Hundreds of women including actress Julianne Moore have now come forward with allegations of crass behavior and sexual misdeeds by filmmaker James Toback, and authorities in Los Angeles and New York are urging them to file official reports.
As the ranks of accusers grew Tuesday, Toback also faced condemnation from the only major entertainment-industry guild that still counts him as a member.
Whether Toback will face any legal repercussions, however, is unclear.
The Los Angeles Police Department has not received any formal complaints about Toback, so it has not opened a criminal investigation, police Capt. Billy Hayes said.
“We have fielded a number of calls stating they may be a victim, but none have come forward to identify themselves or provide an account of the incident,” said Hayes, who oversees the LAPD unit that deals with high-profile sex crimes.
Dmitry Gorin, a defense attorney who used to be a sex-crimes prosecutor, said that potential charges against Toback include indecent exposure and sexual battery, but that there is a limited period to prosecute such crimes, often one to three years.

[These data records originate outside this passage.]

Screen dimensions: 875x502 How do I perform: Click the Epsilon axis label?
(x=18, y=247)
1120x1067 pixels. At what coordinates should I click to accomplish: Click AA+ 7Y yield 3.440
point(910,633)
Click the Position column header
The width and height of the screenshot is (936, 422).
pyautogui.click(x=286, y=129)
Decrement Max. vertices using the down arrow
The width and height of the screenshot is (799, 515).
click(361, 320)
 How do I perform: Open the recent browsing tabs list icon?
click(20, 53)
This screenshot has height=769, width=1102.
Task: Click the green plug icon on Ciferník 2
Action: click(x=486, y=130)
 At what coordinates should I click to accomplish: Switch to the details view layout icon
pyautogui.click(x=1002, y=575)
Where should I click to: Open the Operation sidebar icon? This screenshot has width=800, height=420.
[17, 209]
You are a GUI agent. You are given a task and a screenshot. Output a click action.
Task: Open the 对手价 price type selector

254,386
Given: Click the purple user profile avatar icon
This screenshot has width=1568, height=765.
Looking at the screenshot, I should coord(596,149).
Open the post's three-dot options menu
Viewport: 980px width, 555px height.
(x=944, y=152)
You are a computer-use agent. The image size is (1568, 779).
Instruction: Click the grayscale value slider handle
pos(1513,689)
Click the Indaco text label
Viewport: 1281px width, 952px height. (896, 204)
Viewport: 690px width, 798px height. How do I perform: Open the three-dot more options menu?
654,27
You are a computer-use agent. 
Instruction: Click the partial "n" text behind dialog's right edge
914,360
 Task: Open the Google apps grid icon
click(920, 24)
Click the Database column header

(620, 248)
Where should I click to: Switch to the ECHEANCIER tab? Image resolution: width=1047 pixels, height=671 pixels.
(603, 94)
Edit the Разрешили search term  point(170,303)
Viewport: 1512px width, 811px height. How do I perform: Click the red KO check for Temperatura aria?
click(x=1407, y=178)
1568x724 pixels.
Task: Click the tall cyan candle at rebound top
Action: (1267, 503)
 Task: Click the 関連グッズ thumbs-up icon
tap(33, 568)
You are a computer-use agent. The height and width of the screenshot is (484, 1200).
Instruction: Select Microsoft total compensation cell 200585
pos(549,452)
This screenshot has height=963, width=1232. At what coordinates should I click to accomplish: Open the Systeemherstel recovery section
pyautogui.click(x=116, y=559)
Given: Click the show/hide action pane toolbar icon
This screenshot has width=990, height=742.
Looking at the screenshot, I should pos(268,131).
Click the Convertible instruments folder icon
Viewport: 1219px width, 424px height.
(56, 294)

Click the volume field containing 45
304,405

And without third-party witnesses, he said, prosecutors may have a tough case.
Defense attorneys could argue that “with late reporting and no other witnesses, there is insufficient evidence to prove beyond a reasonable doubt,” Gorin said.
The Manhattan district attorney’s office is encouraging women to call its sex crimes hotline in relation to Toback, who lives in New York. The office declined to comment Tuesday on whether it had opened a criminal investigation.
The Times’ investigation detailed a pattern of behavior over four decades in which, his accusers said, Toback approached women in New York and Los Angeles, boasting of his movie credits and relationships with stars such as Robert Downey Jr. Then, the women said, under the pretext of meetings framed as interviews or auditions, he asked explicit questions about their sexual histories and often proposed that they remove their clothes.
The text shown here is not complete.